Question

Solve the inequality.$$15+x \geq 7$$

Answer

**step1 Isolate the variable x**

To solve the inequality for x, we need to isolate x on one side of the inequality sign. We can achieve this by performing the same operation on both sides of the inequality to maintain its balance. In this case, we subtract 15 from both sides.

$$15+x \geq 7$$

Subtract 15 from both sides:

$$15+x-15 \geq 7-15$$

Simplify the expression:

$$x \geq -8$$

Alternative answer

Answer:
$x \geq -8$ Explain
This is a question about solving inequalities . The solving step is:

Imagine we have 15 cookies and we add some more cookies, $x$. We want the total number of cookies to be at least 7.
To find out how many cookies $x$ we added, we need to "take away" the 15 cookies we started with from both sides of the inequality.
So, we have $15 + x \geq 7$.
If we subtract 15 from the left side, we get $x$.
To keep things fair and balanced, we have to subtract 15 from the right side too.
$7 - 15$ equals $-8$.
So, $x$ must be a number that is greater than or equal to $-8$.

Alternative answer

Answer: $x \geq -8$ Explain
This is a question about <solving an inequality by isolating the variable>. The solving step is:

Okay, so we have the problem $15 + x \geq 7$.
My goal is to figure out what numbers 'x' can be to make this statement true. It's kind of like a balance scale!

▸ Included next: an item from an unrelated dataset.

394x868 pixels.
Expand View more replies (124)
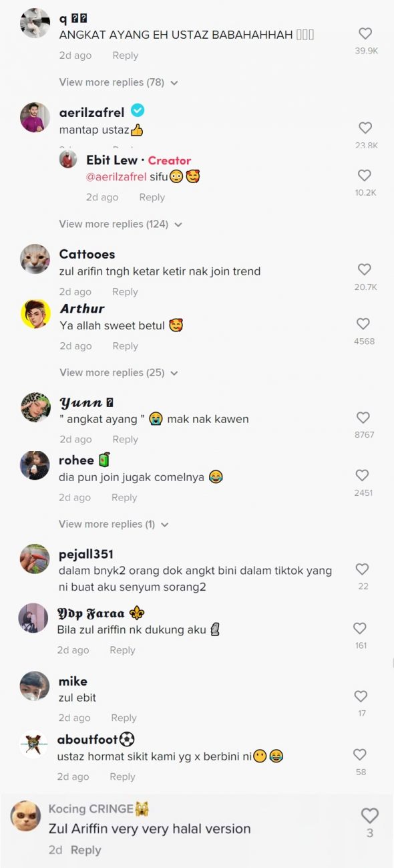pyautogui.click(x=121, y=224)
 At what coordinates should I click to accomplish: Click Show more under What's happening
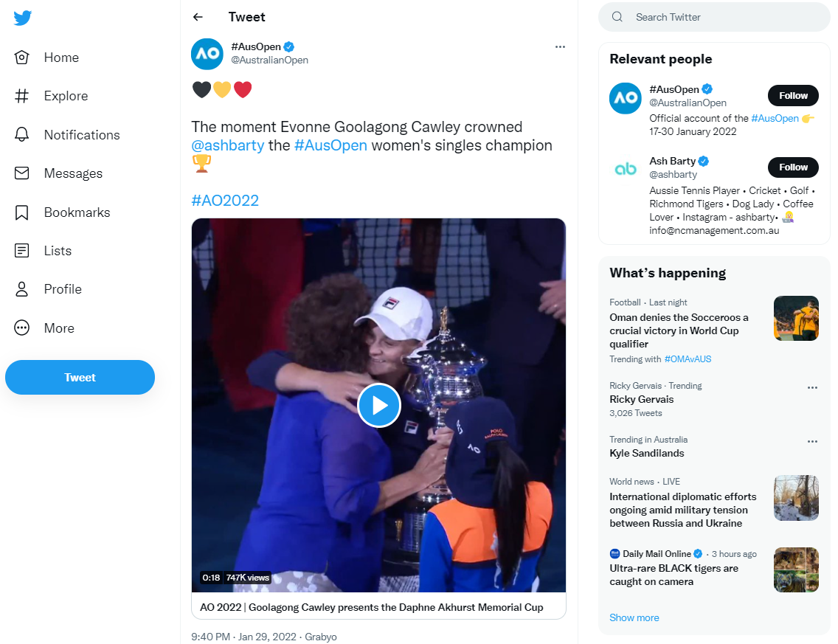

1. First, I want to get 'x' all by itself on one side of the $\geq$ sign. Right now, '15' is hanging out with 'x'.
2. Since '15' is being added to 'x', I need to do the opposite to get rid of it. The opposite of adding 15 is subtracting 15!
3. Now, here's the super important part: whatever I do to one side of the inequality, I *have* to do to the other side to keep it fair and balanced. So, I'll subtract 15 from both sides.
$15 + x - 15 \geq 7 - 15$
4. On the left side, $15 - 15$ is 0, so we just have 'x' left.
5. On the right side, $7 - 15$ is $-8$.
6. So, what we're left with is $x \geq -8$. This means 'x' can be any number that is $-8$ or bigger!

Alternative answer

Answer: $x \geq -8$ Explain
This is a question about inequalities . The solving step is:

Okay, so we have the problem $15+x \geq 7$.
This means "15 plus some number 'x' is greater than or equal to 7." We want to find out what 'x' can be.

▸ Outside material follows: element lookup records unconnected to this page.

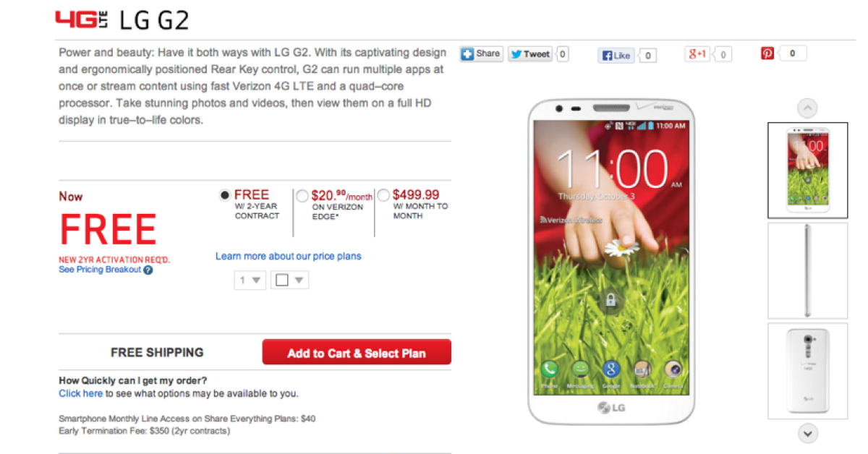Image resolution: width=868 pixels, height=454 pixels.
Task: Click here link for order options
Action: point(81,394)
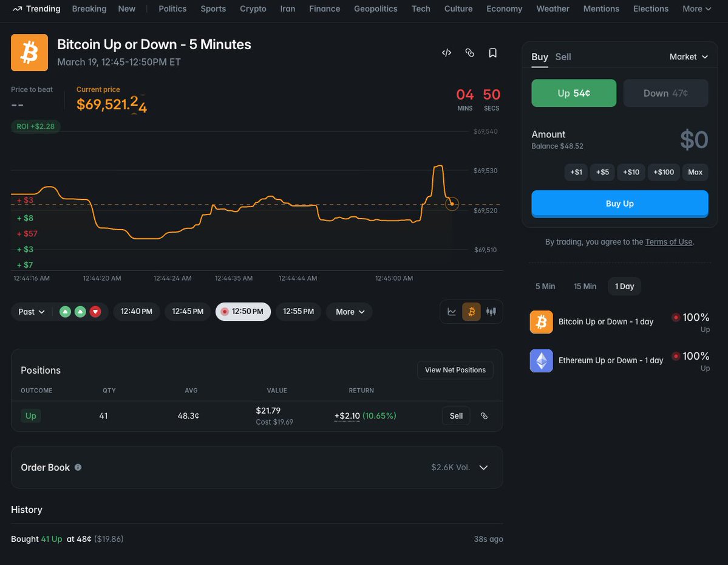The image size is (728, 565).
Task: Select the 5 Min tab
Action: click(545, 286)
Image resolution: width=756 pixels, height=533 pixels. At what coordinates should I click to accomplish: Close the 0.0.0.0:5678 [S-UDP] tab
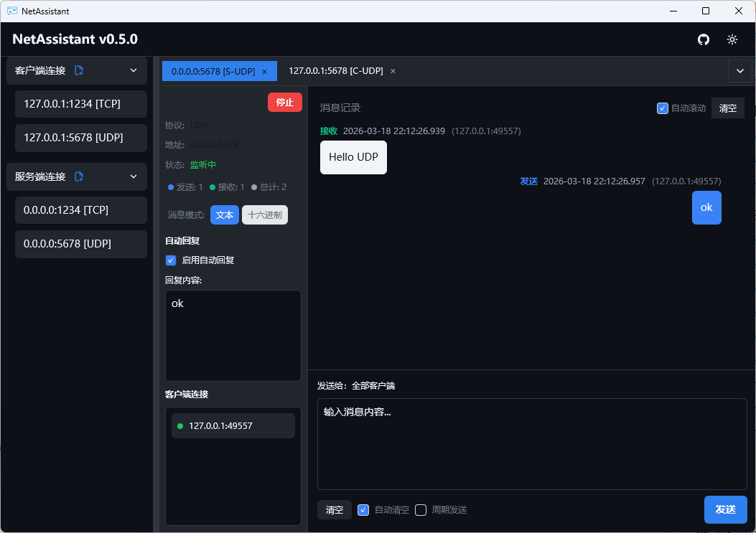(x=265, y=71)
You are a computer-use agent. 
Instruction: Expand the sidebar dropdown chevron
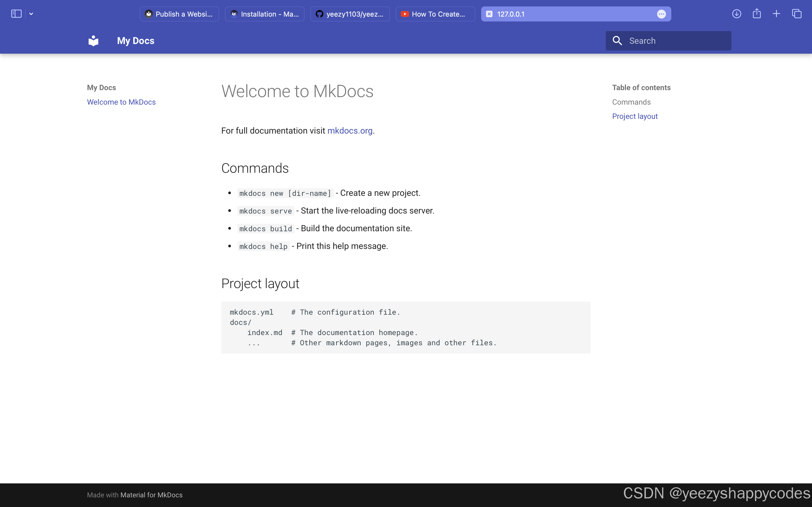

1. **Think about getting 'x' by itself:** We have a '15' hanging out with 'x'. To make 'x' be all alone, we need to get rid of that '15'.
2. **Do the opposite:** Since '15' is being added to 'x', the opposite of adding 15 is subtracting 15.
3. **Do it to both sides:** To keep the inequality true, whatever we do to one side, we have to do to the other side. So, we'll subtract 15 from both sides of the inequality.
$15 + x - 15 \geq 7 - 15$
4. **Simplify:**
On the left side, $15 - 15$ is $0$, so we just have $x$ left.
On the right side, $7 - 15$ is $-8$.
5. **Our answer:** So, we get $x \geq -8$.

This means any number that is $-8$ or bigger (like $-7$, $0$, $5$, etc.) will make the original statement true! Cool, huh?